►
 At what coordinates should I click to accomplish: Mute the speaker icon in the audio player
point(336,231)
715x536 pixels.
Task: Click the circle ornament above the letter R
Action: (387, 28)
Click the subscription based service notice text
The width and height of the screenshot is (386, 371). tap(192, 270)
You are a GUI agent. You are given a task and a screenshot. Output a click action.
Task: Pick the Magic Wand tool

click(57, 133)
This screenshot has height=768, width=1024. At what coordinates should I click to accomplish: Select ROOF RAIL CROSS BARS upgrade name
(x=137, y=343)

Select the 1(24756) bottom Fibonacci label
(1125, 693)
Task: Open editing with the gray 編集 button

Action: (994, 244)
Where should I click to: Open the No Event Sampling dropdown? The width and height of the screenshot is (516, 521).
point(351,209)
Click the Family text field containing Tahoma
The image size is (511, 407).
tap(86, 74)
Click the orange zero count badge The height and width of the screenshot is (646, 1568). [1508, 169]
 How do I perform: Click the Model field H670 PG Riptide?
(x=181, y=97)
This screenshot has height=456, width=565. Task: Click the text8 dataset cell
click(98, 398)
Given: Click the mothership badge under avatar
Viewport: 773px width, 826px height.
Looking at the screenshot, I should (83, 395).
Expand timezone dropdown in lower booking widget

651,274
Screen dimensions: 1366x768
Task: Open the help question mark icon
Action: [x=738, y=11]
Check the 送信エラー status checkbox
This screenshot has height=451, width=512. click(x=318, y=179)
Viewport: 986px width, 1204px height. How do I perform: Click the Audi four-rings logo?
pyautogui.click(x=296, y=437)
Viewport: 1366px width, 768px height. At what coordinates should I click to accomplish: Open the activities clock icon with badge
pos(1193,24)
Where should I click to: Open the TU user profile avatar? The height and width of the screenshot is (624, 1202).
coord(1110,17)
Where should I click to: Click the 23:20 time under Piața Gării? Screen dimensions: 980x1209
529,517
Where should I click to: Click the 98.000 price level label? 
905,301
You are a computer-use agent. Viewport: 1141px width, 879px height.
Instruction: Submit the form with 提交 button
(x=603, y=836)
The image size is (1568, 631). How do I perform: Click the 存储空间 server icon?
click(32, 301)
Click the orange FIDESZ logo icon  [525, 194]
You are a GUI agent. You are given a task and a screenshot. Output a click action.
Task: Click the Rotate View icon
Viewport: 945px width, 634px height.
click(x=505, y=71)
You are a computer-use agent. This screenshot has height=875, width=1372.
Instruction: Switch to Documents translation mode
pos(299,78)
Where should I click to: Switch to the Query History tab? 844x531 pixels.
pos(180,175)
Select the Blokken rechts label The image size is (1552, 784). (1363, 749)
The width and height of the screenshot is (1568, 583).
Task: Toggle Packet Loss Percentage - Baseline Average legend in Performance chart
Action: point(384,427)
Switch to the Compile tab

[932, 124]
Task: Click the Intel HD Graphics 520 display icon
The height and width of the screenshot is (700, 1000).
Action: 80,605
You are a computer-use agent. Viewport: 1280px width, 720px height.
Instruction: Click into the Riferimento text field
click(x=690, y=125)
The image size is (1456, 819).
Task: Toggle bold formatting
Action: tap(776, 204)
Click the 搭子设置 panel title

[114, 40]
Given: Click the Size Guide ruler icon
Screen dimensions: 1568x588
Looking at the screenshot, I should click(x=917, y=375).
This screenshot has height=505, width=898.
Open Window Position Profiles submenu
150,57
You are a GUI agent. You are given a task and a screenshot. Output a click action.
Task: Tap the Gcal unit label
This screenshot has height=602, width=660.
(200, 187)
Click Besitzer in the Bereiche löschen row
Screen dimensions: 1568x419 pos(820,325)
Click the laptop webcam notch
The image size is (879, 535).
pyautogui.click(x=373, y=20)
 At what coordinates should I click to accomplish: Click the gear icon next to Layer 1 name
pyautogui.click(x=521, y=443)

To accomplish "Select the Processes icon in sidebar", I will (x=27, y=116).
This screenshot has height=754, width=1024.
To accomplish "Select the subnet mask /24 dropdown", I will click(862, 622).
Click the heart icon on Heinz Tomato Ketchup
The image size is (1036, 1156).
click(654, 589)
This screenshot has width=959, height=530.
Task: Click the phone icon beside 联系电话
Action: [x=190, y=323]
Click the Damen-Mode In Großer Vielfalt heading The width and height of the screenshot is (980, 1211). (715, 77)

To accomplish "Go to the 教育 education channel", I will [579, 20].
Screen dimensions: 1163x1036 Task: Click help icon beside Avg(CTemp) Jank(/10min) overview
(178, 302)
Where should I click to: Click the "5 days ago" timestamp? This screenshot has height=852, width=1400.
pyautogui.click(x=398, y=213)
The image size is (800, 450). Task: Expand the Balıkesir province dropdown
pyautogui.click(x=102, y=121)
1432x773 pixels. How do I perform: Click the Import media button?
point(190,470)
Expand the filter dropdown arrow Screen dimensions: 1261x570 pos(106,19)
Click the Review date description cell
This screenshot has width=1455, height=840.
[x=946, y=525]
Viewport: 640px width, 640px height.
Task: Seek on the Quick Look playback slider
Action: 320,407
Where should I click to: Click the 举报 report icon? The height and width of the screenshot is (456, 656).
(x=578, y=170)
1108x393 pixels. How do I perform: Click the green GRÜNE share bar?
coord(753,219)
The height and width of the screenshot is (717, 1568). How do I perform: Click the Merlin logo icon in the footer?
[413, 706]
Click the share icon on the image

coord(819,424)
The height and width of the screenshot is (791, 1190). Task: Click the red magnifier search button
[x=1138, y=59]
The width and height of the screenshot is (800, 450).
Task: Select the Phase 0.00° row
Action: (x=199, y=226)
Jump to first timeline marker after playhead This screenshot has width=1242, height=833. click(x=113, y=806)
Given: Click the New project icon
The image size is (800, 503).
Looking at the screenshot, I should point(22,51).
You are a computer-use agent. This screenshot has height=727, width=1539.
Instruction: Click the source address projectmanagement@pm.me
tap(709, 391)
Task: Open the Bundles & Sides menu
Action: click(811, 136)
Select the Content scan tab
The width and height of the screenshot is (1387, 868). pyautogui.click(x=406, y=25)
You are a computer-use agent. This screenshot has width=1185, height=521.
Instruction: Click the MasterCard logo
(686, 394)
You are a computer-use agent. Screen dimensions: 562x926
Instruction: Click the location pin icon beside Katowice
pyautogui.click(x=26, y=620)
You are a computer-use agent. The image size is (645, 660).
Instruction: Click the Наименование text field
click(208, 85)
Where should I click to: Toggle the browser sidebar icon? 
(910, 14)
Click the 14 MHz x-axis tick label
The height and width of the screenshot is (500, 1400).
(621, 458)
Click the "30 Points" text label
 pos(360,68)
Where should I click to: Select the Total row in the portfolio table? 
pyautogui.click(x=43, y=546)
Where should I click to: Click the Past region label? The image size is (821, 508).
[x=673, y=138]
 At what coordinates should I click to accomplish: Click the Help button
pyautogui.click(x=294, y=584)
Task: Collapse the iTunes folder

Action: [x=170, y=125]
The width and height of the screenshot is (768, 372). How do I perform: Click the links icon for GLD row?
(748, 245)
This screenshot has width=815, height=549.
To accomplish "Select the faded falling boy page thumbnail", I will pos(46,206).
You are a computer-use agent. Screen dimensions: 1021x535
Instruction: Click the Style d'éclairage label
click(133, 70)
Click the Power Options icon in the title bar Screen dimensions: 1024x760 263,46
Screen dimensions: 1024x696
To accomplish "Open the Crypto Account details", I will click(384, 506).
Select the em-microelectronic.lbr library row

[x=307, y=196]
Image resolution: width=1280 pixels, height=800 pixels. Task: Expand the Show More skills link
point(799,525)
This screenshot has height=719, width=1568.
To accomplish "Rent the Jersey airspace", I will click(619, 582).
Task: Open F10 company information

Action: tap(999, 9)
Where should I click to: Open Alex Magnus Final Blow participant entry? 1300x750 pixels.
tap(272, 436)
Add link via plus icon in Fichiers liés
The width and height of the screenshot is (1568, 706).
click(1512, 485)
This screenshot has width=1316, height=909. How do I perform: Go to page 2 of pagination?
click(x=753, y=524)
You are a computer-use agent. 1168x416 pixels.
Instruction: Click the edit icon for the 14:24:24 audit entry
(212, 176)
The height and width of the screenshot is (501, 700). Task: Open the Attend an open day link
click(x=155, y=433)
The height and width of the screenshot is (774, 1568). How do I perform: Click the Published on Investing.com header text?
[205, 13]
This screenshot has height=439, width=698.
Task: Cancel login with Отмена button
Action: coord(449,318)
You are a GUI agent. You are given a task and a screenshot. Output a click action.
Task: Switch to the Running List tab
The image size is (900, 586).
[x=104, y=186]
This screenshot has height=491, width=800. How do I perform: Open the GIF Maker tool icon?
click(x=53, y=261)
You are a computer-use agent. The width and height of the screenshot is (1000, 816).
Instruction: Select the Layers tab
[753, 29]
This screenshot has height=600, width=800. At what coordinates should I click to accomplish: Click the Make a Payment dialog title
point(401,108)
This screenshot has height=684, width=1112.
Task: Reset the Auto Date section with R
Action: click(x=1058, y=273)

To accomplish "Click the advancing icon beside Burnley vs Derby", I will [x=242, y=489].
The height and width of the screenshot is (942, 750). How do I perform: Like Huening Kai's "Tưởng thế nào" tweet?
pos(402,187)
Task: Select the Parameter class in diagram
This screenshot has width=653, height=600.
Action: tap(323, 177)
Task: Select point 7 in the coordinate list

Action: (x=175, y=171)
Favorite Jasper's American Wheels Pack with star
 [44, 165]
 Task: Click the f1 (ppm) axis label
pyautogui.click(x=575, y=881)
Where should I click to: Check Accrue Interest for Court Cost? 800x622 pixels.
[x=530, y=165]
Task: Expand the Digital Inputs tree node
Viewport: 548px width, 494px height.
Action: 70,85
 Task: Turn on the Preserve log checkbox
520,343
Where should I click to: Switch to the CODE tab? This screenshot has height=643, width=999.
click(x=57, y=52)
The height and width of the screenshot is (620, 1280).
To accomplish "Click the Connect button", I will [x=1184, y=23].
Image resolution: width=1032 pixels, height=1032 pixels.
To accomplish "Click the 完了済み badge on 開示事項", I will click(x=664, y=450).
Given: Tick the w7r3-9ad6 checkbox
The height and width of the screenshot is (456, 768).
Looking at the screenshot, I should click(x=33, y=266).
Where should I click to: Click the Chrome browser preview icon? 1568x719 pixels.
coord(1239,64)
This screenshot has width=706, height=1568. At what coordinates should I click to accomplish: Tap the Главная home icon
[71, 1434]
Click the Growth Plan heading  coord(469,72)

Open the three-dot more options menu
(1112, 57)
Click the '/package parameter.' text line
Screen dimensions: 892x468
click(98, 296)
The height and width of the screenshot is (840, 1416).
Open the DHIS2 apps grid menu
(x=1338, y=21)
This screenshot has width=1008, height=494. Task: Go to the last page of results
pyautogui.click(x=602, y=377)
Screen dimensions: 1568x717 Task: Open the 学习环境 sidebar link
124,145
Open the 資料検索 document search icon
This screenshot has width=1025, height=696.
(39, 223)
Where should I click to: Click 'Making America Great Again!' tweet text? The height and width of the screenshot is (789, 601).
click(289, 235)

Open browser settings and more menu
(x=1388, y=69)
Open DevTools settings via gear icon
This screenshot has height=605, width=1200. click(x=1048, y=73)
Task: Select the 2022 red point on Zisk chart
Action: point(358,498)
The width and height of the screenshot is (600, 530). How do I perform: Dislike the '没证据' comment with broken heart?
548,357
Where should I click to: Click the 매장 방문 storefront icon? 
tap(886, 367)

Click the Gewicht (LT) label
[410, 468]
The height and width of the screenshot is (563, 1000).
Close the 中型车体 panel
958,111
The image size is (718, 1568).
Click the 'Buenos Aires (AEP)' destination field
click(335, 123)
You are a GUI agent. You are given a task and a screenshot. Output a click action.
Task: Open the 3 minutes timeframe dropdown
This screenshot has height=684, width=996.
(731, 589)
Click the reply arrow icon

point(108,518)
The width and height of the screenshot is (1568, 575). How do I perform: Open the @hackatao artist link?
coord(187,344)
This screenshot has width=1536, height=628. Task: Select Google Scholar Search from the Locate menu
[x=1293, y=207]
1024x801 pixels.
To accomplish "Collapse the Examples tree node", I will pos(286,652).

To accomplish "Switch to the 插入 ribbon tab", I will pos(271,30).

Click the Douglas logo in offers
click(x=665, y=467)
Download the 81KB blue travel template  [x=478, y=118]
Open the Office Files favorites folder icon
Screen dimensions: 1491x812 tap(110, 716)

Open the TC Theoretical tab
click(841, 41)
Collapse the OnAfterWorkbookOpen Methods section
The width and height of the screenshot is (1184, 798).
◄
Every line holding the word "tree" should be copied out of the material.

- Answer for this exercise -
Task: Expand the Digital Inputs tree node
To accomplish "Collapse the Examples tree node", I will pos(286,652).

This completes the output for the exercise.